Fished Thurs, Fri and half of Saturday. Tough bite. That cold front killed any chance of a great bass weekend. This was the second fall in a row where I hit it at the wrong time. Worse yet, this was the first trip to KY Lake in years (I usually go 2-3 times each season) where I didn't get one over five. Didn't even have a 4 this time around.

Thursday - only got 8 bass but 5 keepers (over 15" on KY Lake). All keepers between 2 and 3lbs. This was the day we should have caught more and it took us all day to figure out a pattern. By then, it was sunset. 

Friday - 20 bass with 6 keepers. All keepers were between 2-3lbs again with Dad getting big bass with a 3-13 smallie. Not a bad day but not incredible either like it can be on KY Lake.

Saturday - 8 bass; 4 keepers. Bite absolutely shut off after 11am for us so we called it quits at 2pm.

Water temps between 56-59. Lots of super small shad in the way backs of the bays (smallest I've seen at this time of year since I started going down to the big lake some 25+ years ago. Only pattern that worked for us was jerks and cranks/trap on secondary points mostly on the LBL side. We caught a few fish shallow too and a few on blade baits in the mouths of coves and on flats. But for one dink, this ALMOST was the first trip ever where I didn't catch a bass on a spinnerbait. It was odd. At least we didn't see any Asian Carp and the drum kept us busy throughout the day!

Here's a few of the fish we caught:


----------



## Fishing Flyer (May 31, 2006)

Sorry to hear about the slow fishing... at least you picked up decent numbers considering the conditions. Were the bass definitely chasing shad into the coves? When do they start staging deep back in the main lake?

I hope to make a trip to Kentucky Lake next year. This was my first year with a bass boat and I was close to making the trip on Labor Day weekend, but ended up at Dale Hollow instead.


----------



## bman (Apr 20, 2009)

Fishing Flyer said:


> Sorry to hear about the slow fishing... at least you picked up decent numbers considering the conditions. Were the bass definitely chasing shad into the coves? When do they start staging deep back in the main lake?
> 
> I hope to make a trip to Kentucky Lake next year. This was my first year with a bass boat and I was close to making the trip on Labor Day weekend, but ended up at Dale Hollow instead.

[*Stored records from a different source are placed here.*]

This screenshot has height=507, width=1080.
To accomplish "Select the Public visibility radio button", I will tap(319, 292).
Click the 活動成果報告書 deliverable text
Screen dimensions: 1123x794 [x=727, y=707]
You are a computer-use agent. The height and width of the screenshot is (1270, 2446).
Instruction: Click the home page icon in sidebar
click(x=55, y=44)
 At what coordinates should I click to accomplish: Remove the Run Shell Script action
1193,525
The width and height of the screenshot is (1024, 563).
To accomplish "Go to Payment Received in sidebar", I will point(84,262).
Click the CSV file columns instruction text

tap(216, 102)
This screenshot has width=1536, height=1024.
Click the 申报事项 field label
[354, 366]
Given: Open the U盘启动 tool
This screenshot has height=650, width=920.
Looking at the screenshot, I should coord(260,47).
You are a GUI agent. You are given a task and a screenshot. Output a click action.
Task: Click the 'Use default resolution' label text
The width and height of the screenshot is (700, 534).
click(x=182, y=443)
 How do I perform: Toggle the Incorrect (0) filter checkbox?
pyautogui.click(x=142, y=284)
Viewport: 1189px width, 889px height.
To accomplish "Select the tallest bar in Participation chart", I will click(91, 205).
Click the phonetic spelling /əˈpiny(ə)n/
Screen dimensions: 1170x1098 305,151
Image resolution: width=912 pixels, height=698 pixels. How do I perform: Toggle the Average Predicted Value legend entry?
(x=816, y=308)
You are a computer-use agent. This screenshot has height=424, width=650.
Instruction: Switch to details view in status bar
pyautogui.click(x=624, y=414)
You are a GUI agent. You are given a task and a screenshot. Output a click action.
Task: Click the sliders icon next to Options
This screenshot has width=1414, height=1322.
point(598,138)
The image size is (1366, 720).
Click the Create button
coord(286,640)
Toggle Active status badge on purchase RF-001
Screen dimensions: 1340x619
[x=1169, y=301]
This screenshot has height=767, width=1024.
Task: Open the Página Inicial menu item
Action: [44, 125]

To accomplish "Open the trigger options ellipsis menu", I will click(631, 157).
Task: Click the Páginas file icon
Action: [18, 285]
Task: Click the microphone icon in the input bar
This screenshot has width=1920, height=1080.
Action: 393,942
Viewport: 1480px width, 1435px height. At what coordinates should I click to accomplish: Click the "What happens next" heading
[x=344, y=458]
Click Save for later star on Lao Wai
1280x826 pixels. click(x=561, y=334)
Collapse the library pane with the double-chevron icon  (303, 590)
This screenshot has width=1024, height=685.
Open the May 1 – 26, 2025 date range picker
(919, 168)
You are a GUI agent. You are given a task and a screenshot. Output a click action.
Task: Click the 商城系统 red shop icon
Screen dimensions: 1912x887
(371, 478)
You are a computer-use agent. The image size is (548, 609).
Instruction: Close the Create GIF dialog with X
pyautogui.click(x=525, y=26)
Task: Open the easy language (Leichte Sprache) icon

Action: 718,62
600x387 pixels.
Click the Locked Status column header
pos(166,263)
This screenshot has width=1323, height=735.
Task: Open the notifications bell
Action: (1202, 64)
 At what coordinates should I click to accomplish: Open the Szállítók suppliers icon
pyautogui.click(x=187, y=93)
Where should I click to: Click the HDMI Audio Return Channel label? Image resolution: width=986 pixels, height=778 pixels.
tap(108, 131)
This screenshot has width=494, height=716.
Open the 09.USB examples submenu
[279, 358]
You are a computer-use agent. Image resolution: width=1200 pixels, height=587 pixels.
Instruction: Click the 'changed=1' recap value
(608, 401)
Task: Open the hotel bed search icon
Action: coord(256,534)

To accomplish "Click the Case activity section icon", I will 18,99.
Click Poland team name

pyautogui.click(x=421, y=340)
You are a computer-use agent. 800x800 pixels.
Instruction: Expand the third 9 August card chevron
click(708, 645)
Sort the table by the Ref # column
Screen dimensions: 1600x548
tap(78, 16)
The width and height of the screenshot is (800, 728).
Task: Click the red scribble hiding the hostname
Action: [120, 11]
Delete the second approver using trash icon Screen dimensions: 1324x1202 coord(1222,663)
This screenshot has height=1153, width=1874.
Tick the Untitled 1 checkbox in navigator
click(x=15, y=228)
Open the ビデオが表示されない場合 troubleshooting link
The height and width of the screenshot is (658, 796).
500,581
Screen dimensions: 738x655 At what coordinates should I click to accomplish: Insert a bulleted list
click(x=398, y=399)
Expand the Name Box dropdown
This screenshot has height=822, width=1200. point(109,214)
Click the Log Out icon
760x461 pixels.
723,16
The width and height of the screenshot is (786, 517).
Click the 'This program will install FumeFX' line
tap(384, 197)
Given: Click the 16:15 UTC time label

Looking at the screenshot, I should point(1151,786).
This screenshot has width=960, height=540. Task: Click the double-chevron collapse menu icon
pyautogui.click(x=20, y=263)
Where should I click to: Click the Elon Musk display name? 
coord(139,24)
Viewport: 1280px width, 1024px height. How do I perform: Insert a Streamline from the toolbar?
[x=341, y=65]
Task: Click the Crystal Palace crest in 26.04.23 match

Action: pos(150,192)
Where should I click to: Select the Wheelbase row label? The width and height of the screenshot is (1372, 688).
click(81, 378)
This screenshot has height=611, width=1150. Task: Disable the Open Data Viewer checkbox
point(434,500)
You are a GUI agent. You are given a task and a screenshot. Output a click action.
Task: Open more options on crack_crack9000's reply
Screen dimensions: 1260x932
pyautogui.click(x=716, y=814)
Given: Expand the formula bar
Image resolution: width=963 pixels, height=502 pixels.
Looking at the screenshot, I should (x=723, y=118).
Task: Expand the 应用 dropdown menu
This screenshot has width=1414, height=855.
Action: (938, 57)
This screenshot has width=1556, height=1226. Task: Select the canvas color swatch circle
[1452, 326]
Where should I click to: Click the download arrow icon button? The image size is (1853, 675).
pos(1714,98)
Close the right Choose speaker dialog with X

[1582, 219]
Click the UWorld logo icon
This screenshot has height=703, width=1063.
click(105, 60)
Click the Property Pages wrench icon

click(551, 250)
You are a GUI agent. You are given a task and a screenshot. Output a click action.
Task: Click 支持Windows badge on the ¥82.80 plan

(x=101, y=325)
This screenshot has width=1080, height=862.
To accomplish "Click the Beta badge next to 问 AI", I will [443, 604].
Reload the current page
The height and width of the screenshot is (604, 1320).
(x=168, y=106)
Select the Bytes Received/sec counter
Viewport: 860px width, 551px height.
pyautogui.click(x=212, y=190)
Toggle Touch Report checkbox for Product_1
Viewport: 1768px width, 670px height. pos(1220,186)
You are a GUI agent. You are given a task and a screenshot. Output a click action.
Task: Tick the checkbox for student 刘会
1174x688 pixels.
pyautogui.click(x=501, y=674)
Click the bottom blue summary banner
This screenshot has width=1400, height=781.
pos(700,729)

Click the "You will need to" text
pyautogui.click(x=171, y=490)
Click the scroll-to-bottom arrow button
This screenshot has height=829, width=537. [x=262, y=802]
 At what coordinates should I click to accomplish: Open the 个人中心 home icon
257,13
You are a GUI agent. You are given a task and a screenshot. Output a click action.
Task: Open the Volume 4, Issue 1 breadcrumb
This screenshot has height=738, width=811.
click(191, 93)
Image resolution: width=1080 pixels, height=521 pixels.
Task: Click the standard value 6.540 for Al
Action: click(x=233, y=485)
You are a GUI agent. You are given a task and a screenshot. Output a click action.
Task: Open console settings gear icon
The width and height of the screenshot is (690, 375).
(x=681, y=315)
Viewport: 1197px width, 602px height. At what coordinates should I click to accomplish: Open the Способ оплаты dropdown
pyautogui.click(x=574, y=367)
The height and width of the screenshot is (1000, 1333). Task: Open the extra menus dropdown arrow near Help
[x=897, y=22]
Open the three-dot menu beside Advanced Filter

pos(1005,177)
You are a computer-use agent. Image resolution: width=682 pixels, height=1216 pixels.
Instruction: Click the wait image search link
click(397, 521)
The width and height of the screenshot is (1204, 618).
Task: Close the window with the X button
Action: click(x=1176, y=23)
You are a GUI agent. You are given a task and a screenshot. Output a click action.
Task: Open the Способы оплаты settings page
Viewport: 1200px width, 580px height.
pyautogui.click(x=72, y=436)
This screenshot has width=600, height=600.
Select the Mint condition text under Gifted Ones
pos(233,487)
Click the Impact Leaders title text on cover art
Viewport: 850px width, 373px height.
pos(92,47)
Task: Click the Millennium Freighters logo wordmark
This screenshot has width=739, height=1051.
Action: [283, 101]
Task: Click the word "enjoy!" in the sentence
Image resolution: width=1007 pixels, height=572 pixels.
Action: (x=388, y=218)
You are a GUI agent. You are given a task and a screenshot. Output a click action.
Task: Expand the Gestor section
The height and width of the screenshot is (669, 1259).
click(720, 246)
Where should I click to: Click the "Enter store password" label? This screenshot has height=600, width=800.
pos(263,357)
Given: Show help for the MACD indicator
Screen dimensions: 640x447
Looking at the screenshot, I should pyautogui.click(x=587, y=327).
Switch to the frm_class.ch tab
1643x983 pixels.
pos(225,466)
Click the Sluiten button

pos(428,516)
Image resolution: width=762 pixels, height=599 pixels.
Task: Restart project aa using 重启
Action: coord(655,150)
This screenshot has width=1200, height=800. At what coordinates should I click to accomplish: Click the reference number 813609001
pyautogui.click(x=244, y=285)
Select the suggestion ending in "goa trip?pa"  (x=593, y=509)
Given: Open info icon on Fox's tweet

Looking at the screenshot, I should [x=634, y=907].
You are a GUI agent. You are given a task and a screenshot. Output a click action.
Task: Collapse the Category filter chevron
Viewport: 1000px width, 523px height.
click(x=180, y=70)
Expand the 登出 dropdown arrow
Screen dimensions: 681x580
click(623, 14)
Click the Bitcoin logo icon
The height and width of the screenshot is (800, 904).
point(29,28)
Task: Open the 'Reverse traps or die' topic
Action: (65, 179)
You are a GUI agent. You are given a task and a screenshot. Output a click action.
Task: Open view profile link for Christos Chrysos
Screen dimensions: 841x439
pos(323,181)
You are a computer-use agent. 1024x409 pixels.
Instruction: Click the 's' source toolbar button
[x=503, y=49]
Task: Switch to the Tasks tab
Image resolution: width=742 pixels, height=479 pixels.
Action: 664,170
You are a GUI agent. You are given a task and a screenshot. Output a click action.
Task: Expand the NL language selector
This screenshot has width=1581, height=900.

The bass were in the bays/coves that had shad - and most of the larger bays have a large amount of shad right now and will until the water temps start dipping a fair amount. Yes, the bass were chasing these shad although we witnessed almost no surface activity. I threw a variety of topwaters a fair amount of time and did not have one bite on them.

Mid-November is the latest I've fished in the fall on KY Lake and the bass are always mostly located in the bays/cuts with the shad at this time of year. I'm not sure I can answer when the bass leave the shallows but as with most good bass lakes, if you can find large concentrations of shad then the bass aren't far behind regardless of the season (except the spring.)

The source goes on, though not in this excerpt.